_What you are asked to do_
Would you please set down the data again exactly as given, excluding the pictures?

_Given data_

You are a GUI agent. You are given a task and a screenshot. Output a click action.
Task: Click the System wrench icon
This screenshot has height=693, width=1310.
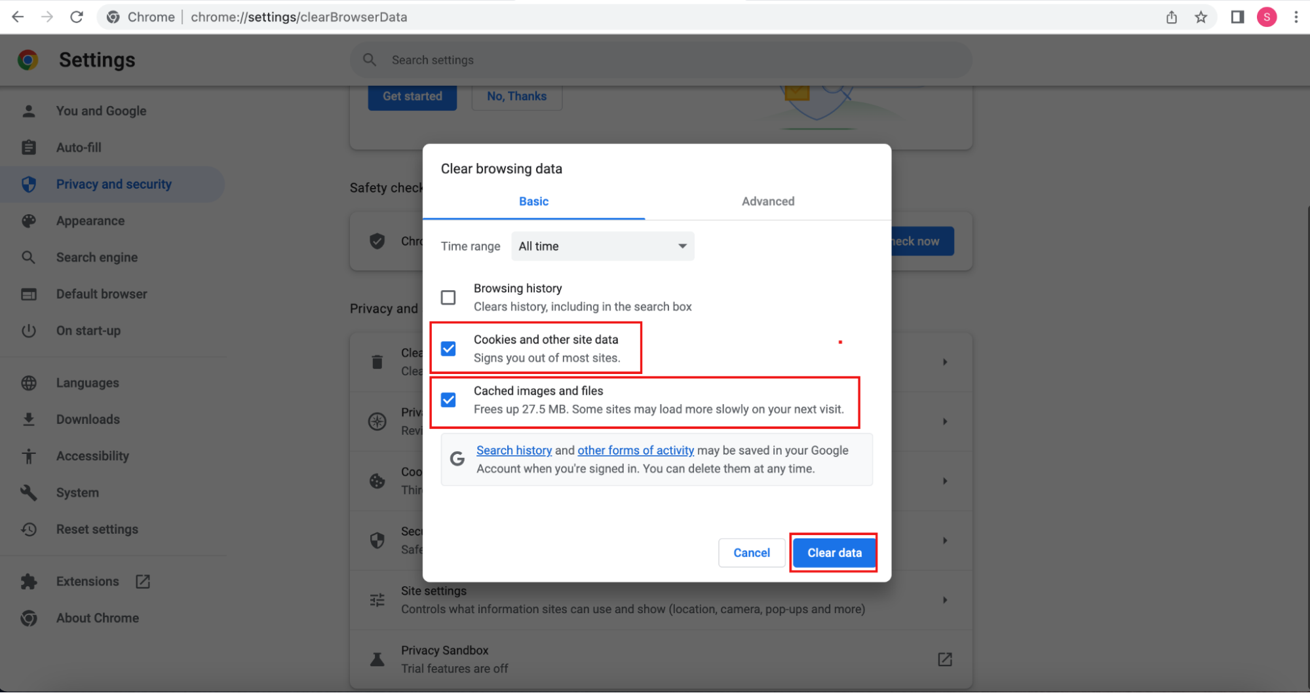tap(29, 492)
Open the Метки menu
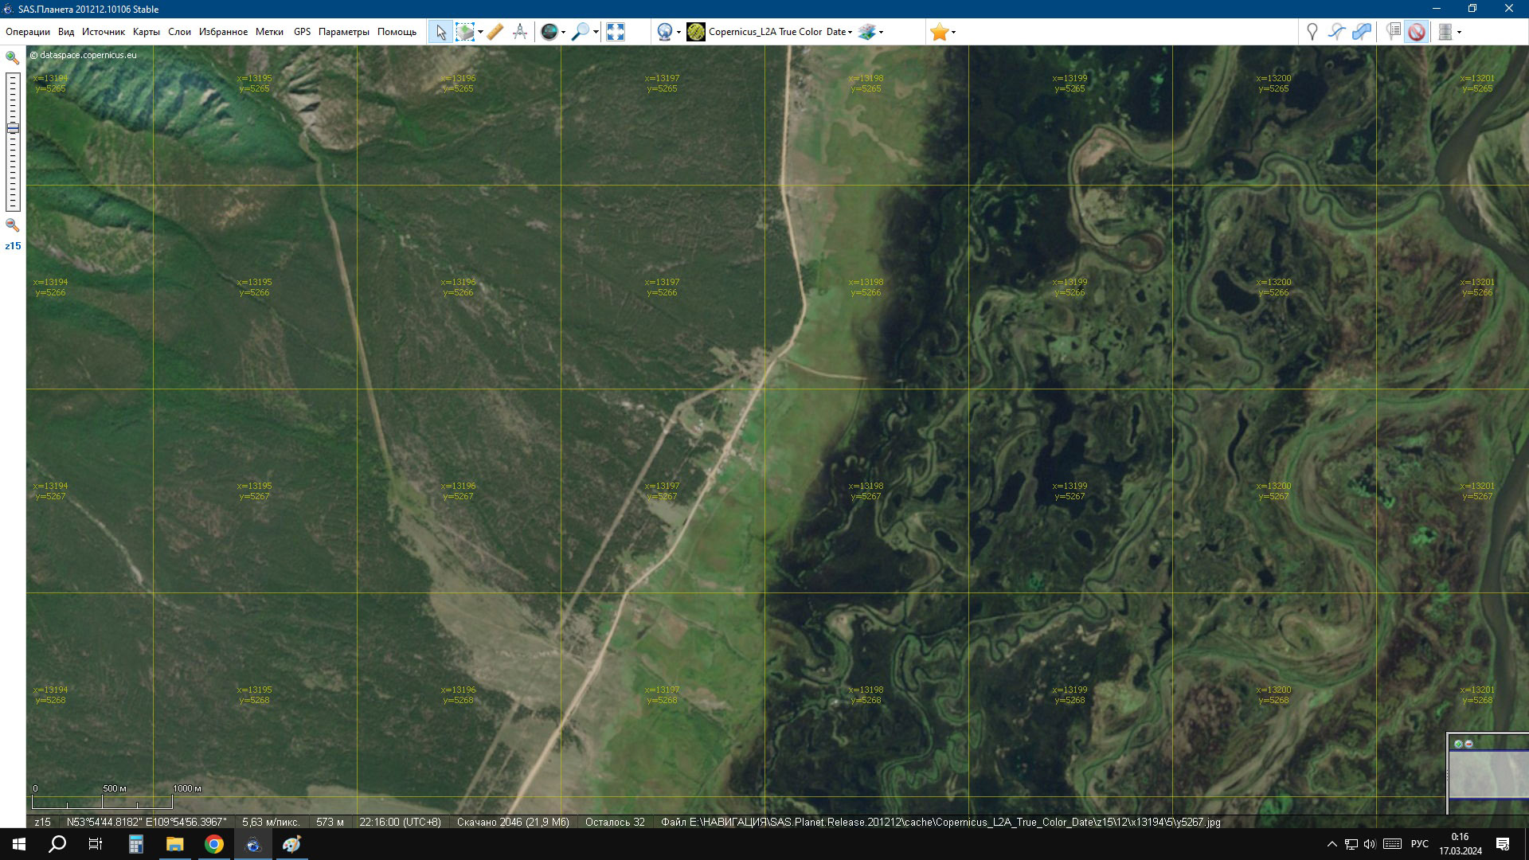 (269, 32)
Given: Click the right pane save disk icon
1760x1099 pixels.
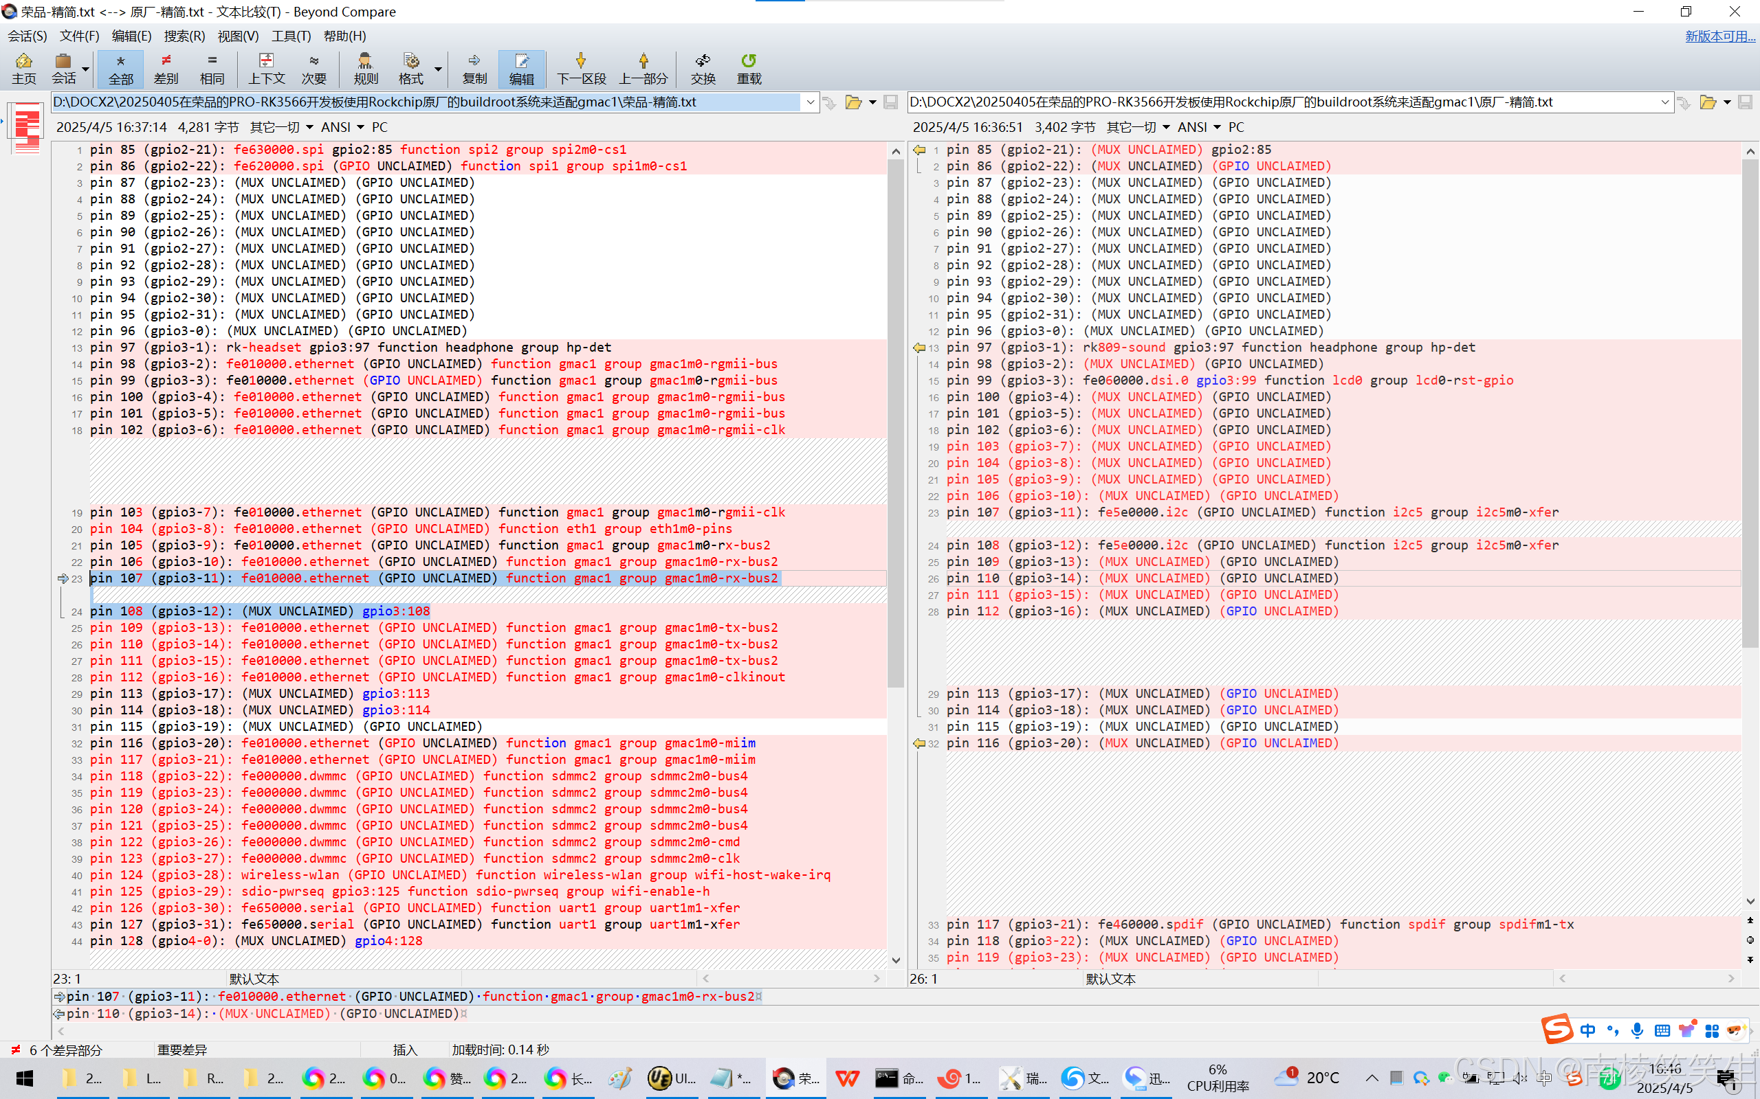Looking at the screenshot, I should tap(1745, 102).
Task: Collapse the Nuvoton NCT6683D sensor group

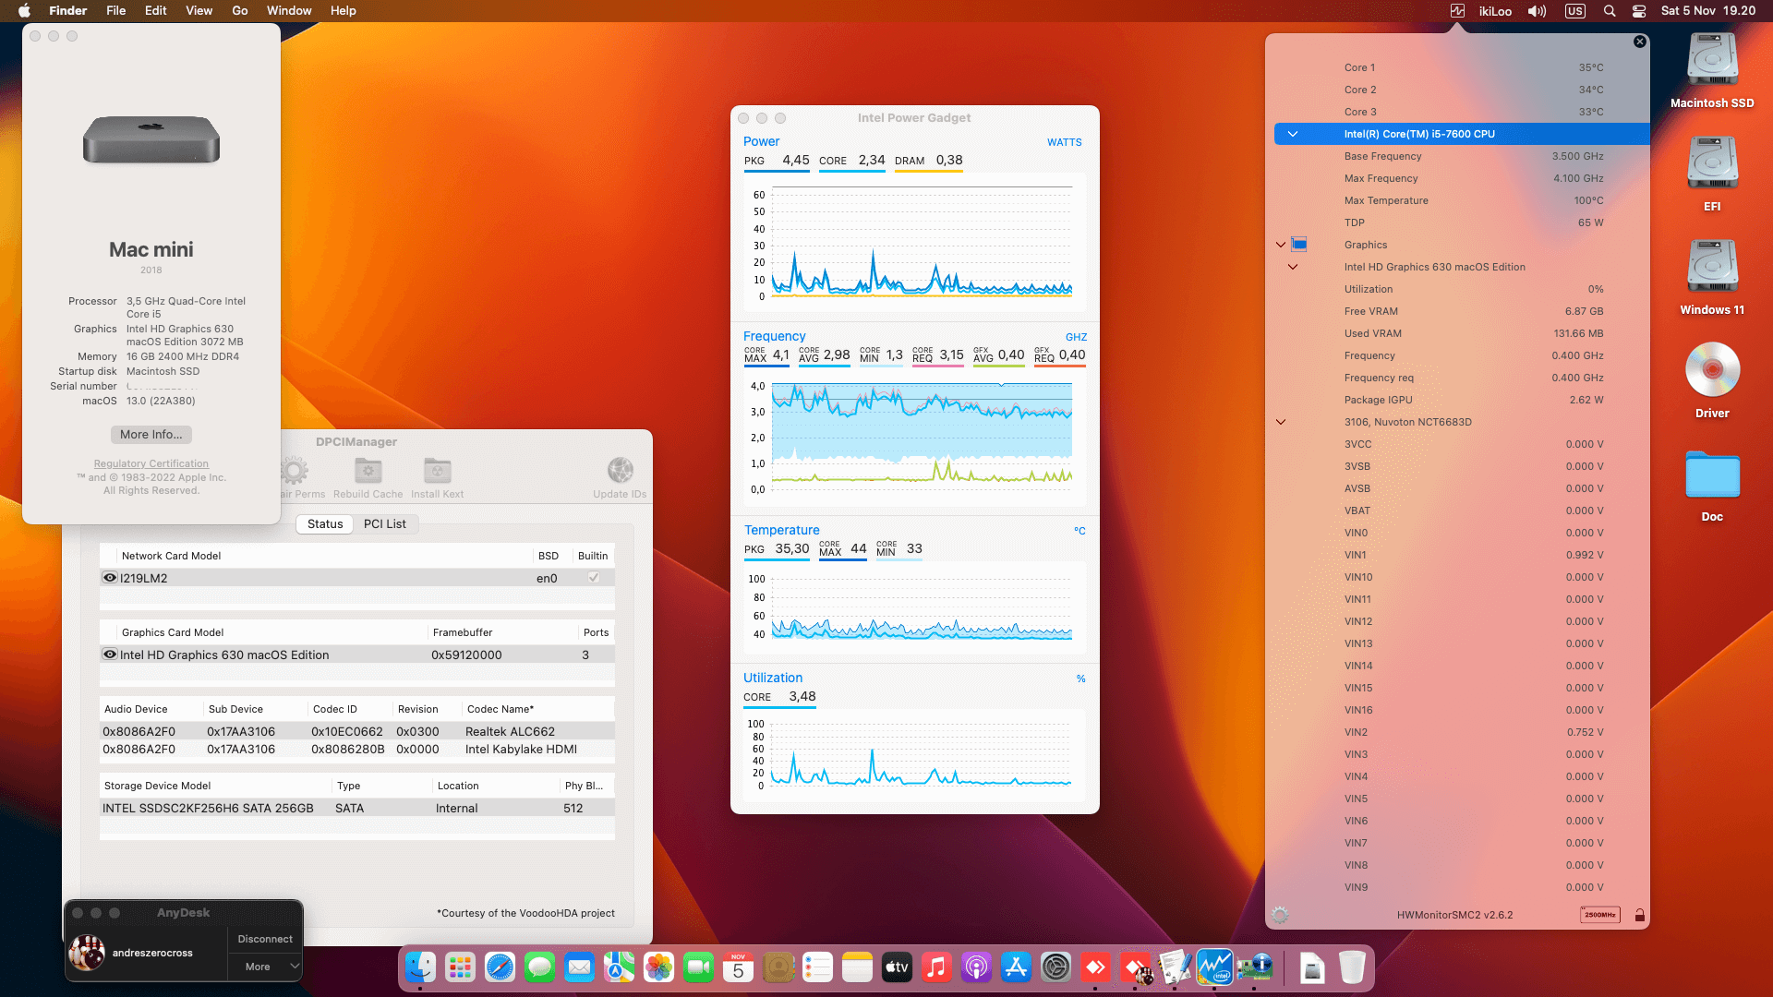Action: (1281, 422)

_Answer area_
You are a GUI agent. You are given a task and a screenshot. Output a click action.
Task: Click the System wrench icon
This screenshot has height=693, width=1310.
tap(29, 492)
Open the Метки menu
 (269, 32)
Given: Click the right pane save disk icon
1760x1099 pixels.
Looking at the screenshot, I should tap(1745, 102).
Task: Collapse the Nuvoton NCT6683D sensor group

Action: (1281, 422)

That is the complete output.